**PROVIDED RECORDS**

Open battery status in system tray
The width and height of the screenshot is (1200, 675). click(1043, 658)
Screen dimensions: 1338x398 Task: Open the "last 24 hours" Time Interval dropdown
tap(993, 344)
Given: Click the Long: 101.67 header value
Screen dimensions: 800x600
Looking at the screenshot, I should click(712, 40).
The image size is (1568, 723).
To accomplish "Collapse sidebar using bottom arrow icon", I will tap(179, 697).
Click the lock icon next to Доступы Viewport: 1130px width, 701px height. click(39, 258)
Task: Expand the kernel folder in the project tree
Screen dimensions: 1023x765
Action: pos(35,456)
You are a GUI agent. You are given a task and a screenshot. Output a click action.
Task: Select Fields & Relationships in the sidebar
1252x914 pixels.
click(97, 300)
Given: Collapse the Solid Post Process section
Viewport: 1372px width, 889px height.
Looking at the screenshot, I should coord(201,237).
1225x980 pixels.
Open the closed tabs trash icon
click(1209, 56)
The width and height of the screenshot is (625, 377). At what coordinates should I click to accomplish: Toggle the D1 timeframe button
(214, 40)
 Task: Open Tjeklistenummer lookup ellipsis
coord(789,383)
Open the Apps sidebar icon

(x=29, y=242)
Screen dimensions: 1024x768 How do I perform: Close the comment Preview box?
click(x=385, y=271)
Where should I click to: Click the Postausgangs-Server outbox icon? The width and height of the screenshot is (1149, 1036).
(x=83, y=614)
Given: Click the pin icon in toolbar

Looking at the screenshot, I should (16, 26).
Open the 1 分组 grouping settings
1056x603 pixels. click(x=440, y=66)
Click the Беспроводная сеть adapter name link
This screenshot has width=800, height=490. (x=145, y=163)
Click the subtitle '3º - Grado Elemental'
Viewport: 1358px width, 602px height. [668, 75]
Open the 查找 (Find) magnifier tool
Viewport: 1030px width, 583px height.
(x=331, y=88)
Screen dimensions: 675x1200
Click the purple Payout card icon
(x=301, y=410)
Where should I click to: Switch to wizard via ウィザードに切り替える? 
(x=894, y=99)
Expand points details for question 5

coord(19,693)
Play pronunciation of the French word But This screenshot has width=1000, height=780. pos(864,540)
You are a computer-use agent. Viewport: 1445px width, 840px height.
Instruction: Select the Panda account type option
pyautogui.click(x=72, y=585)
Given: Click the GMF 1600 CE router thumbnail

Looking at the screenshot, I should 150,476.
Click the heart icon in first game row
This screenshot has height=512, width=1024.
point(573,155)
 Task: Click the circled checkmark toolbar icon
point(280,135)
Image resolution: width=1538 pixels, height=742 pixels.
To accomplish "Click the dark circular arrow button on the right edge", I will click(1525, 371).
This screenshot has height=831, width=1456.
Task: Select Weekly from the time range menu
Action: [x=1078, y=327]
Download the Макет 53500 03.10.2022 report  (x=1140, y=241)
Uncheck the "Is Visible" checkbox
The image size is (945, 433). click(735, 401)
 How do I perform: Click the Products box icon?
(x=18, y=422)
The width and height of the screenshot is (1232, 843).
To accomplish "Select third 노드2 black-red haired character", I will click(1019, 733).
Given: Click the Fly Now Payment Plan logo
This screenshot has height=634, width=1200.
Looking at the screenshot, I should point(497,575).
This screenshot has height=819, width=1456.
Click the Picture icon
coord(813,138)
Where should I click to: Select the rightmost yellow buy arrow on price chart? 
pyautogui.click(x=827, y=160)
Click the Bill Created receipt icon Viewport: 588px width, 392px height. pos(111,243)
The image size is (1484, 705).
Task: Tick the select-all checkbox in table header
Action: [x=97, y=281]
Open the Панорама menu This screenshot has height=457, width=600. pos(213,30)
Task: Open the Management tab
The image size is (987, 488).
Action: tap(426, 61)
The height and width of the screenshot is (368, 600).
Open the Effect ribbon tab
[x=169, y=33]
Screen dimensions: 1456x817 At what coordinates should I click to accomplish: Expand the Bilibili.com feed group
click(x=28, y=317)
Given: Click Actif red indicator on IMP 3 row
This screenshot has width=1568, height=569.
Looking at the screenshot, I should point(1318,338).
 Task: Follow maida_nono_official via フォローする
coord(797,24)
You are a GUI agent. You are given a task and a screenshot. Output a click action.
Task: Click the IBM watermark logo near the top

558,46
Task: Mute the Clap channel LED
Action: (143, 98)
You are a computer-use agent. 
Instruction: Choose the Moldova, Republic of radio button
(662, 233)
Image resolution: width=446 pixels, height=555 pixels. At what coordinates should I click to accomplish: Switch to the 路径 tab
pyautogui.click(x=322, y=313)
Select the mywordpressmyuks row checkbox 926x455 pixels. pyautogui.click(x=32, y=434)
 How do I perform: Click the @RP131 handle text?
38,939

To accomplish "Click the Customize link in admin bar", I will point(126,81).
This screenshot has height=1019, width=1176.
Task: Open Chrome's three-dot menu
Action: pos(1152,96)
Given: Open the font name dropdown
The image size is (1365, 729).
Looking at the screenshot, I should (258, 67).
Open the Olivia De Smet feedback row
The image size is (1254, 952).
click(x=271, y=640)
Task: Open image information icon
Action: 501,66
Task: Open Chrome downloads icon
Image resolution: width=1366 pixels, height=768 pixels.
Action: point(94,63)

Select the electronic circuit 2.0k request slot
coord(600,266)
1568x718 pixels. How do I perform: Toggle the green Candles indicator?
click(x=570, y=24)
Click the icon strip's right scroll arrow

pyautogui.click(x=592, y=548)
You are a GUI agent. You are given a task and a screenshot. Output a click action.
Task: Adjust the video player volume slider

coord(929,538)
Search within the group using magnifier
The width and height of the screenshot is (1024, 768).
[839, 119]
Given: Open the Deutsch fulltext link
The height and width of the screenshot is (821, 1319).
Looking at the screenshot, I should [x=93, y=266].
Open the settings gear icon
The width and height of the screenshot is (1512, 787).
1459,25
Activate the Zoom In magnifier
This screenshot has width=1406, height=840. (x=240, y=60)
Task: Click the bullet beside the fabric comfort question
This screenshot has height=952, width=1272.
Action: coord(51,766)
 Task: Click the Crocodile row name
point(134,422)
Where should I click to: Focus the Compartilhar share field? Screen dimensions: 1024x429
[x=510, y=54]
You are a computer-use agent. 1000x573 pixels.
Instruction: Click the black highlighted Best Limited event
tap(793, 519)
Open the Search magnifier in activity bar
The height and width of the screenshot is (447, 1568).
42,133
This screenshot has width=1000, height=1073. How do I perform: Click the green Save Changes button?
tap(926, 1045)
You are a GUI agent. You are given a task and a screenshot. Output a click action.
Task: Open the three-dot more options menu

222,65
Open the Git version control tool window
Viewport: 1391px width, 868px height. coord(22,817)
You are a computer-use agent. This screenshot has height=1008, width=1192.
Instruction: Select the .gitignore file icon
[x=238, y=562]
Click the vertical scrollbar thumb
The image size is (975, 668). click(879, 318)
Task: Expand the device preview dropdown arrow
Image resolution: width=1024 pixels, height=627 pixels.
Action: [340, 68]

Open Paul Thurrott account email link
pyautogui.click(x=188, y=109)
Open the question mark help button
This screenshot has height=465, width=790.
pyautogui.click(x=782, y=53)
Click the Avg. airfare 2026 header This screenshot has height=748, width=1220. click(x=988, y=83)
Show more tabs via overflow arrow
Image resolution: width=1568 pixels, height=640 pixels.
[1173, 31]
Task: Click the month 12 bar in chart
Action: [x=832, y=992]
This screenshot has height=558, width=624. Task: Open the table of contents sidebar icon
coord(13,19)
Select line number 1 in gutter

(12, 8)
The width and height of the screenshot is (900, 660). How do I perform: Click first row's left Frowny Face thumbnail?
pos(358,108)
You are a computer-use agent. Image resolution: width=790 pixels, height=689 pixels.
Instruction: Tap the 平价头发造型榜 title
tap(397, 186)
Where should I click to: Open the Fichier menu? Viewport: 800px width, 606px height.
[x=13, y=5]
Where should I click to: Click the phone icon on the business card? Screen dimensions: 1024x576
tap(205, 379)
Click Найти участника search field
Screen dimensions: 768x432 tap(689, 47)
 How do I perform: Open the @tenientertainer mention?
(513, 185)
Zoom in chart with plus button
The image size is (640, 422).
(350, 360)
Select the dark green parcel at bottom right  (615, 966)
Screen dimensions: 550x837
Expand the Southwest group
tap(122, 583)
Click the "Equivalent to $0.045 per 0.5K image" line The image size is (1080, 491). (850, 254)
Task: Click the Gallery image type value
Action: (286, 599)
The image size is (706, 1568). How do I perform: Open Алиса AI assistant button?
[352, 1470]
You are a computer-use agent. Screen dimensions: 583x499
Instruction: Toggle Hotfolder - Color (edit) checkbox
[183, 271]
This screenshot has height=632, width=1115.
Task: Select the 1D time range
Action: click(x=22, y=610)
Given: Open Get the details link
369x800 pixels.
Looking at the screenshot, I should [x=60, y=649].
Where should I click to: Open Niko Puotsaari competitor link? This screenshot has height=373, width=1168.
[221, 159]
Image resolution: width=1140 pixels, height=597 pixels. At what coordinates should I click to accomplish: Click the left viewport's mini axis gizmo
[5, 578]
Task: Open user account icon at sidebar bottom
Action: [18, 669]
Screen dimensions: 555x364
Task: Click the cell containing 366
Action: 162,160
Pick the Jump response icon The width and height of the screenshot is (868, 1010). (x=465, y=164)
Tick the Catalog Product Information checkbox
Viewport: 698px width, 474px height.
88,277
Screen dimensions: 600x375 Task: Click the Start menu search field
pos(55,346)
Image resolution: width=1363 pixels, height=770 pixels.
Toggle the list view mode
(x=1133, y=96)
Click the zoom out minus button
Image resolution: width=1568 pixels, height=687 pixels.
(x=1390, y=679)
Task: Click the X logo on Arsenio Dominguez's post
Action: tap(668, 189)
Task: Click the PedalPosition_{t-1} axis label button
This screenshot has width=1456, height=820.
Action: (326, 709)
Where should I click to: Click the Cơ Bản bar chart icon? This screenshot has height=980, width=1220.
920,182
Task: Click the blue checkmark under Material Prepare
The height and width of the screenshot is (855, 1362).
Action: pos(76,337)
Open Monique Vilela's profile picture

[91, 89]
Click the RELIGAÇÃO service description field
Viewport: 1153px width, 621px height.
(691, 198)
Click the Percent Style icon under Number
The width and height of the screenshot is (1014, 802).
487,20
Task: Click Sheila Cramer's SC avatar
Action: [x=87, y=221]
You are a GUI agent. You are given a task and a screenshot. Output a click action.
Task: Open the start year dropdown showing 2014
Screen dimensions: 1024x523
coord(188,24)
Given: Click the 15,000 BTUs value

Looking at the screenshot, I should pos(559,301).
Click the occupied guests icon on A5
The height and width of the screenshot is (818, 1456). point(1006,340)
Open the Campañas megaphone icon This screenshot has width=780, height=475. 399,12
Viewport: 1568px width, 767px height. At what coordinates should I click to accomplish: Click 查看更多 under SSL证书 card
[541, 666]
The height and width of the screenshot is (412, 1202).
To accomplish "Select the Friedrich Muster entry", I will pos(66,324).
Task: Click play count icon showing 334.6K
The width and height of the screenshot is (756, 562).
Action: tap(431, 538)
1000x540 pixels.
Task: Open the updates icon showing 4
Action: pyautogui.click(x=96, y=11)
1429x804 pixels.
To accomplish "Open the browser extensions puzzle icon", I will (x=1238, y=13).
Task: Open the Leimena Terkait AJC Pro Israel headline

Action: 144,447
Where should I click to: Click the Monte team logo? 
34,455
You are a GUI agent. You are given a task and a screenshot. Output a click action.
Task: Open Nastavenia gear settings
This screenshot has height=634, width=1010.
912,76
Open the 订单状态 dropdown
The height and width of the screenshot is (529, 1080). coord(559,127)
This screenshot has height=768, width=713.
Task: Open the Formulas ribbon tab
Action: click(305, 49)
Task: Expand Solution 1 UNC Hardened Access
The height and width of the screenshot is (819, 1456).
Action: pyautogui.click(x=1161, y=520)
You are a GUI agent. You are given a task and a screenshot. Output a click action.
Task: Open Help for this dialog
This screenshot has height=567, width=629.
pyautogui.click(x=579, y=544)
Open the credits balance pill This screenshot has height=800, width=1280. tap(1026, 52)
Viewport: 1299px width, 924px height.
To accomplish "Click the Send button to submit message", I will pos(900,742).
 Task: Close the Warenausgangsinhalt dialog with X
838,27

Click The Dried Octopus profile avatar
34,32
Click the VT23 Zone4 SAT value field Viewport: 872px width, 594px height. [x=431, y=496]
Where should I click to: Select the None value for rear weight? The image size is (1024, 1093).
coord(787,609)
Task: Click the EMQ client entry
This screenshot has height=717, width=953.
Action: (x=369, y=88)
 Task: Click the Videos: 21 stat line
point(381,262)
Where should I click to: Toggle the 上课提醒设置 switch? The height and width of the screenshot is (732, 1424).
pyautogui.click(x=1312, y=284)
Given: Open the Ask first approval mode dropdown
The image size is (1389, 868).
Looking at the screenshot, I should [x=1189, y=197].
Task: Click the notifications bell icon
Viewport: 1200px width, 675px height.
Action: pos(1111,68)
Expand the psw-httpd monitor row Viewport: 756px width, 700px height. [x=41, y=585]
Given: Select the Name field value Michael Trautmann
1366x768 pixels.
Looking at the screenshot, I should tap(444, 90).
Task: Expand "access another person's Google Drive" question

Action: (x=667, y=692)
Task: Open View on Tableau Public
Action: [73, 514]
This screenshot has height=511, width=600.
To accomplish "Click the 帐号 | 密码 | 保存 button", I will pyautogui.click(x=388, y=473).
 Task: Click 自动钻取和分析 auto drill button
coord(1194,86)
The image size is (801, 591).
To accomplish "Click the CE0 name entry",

**WORK REQUIRED**
In the entries above, the lines between the one holding "Click The Dried Octopus profile avatar" and the one holding "This screenshot has height=511, width=600.", inclusive, are to be printed exactly as written, and those alone.

**PROBLEM SOLUTION**
Click The Dried Octopus profile avatar
34,32
Click the VT23 Zone4 SAT value field Viewport: 872px width, 594px height. [x=431, y=496]
Where should I click to: Select the None value for rear weight? The image size is (1024, 1093).
coord(787,609)
Task: Click the EMQ client entry
This screenshot has height=717, width=953.
Action: (x=369, y=88)
 Task: Click the Videos: 21 stat line
point(381,262)
Where should I click to: Toggle the 上课提醒设置 switch? The height and width of the screenshot is (732, 1424).
pyautogui.click(x=1312, y=284)
Given: Open the Ask first approval mode dropdown
The image size is (1389, 868).
Looking at the screenshot, I should [x=1189, y=197].
Task: Click the notifications bell icon
Viewport: 1200px width, 675px height.
Action: pos(1111,68)
Expand the psw-httpd monitor row Viewport: 756px width, 700px height. [x=41, y=585]
Given: Select the Name field value Michael Trautmann
1366x768 pixels.
Looking at the screenshot, I should tap(444, 90).
Task: Expand "access another person's Google Drive" question

Action: (x=667, y=692)
Task: Open View on Tableau Public
Action: [73, 514]
This screenshot has height=511, width=600.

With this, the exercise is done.